Question

Sketch the region of integration and write an equivalent double integral with the order of integration reversed.$$\int_{0}^{1} \int_{-\sqrt{1-y^{2}}}^{\sqrt{1-y^{2}}} 3 y d x d y$$

Answer

**step1 Understand the Given Double Integral**

We are given a double integral. A double integral helps us to find quantities like volume under a surface over a given region in the $$xy$$-plane. The way it is written tells us the order in which we should perform the integration and describes the boundaries of the region over which we are integrating.

$$\int_{0}^{1} \int_{-\sqrt{1-y^{2}}}^{\sqrt{1-y^{2}}} 3 y \,d x \,d y$$

In this specific integral, the inner integral is with respect to $$x$$, and the outer integral is with respect to $$y$$. This means we first perform the integration with respect to $$x$$ (treating $$y$$ as if it were a constant number), and then we integrate the result with respect to $$y$$.

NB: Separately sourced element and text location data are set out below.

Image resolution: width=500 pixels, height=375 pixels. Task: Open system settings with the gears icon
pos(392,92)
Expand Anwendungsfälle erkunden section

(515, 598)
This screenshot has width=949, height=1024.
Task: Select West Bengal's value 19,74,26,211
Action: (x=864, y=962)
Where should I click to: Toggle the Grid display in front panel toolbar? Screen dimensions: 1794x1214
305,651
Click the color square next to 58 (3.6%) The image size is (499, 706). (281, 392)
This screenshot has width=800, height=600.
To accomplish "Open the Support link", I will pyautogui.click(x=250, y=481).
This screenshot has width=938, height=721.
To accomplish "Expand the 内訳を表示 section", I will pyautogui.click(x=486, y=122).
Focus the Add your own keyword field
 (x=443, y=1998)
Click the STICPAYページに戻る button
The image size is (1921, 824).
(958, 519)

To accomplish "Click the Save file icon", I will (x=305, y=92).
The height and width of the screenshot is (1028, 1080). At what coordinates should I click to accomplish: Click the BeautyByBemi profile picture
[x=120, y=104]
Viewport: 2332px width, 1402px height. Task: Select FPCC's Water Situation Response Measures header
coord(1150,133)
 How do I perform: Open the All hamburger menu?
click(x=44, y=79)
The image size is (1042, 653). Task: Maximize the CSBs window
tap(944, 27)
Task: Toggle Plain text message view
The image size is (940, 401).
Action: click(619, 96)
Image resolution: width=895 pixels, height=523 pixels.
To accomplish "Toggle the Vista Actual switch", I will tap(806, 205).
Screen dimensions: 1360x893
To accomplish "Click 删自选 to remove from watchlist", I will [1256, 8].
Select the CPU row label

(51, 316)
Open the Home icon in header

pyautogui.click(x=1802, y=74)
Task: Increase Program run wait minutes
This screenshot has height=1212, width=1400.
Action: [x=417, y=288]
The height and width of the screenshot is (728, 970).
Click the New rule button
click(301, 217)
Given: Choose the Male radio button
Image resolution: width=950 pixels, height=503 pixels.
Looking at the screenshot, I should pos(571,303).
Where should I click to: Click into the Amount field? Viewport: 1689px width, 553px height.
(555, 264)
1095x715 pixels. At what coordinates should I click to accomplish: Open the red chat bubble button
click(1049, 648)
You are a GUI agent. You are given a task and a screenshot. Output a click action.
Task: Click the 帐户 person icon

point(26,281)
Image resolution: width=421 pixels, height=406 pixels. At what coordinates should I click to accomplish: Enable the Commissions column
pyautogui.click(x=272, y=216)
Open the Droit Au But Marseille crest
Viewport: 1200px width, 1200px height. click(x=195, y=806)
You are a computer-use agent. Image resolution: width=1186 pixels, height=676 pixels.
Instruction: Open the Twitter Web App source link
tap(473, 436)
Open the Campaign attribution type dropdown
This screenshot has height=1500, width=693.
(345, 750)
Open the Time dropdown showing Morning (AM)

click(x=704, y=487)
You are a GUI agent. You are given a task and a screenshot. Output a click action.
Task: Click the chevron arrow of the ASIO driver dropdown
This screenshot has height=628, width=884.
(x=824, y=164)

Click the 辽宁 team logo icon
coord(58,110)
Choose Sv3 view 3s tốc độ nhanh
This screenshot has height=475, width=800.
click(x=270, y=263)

**step2 Identify the Limits of Integration**

Let's carefully identify the limits, or boundaries, for each variable as they are given in the integral.

The outer integral is for the variable $$y$$:

$$0 \le y \le 1$$

The inner integral is for the variable $$x$$:

$$-\sqrt{1-y^{2}} \le x \le \sqrt{1-y^{2}}$$

The function that we are integrating over this region is $$3y$$.

**step3 Describe the Region of Integration**

The limits of integration define a specific two-dimensional region in the $$xy$$-plane. We need to figure out the shape and location of this region.

From the limits for $$x$$, we have $$x = -\sqrt{1-y^{2}}$$ and $$x = \sqrt{1-y^{2}}$$. If we take the positive part, $$x = \sqrt{1-y^{2}}$$, and square both sides, we get $$x^2 = 1-y^2$$. Rearranging this equation by adding $$y^2$$ to both sides gives us $$x^2 + y^2 = 1$$. This is a very common equation in geometry: it represents a circle centered at the origin (the point (0,0)) with a radius of 1.

Since $$x$$ ranges from $$-\sqrt{1-y^{2}}$$ to $$\sqrt{1-y^{2}}$$ for any given $$y$$ value, it means we are considering the full width of the circle horizontally.

Now let's look at the limits for $$y$$: $$0 \le y \le 1$$. This tells us that $$y$$ starts at the x-axis (where $$y=0$$) and goes up to the top of the circle (where $$y=1$$). This means we are only considering the upper part of the circle (where $$y$$ is positive or zero).

Combining these facts, the region of integration is the upper semi-circle of radius 1, centered at the origin.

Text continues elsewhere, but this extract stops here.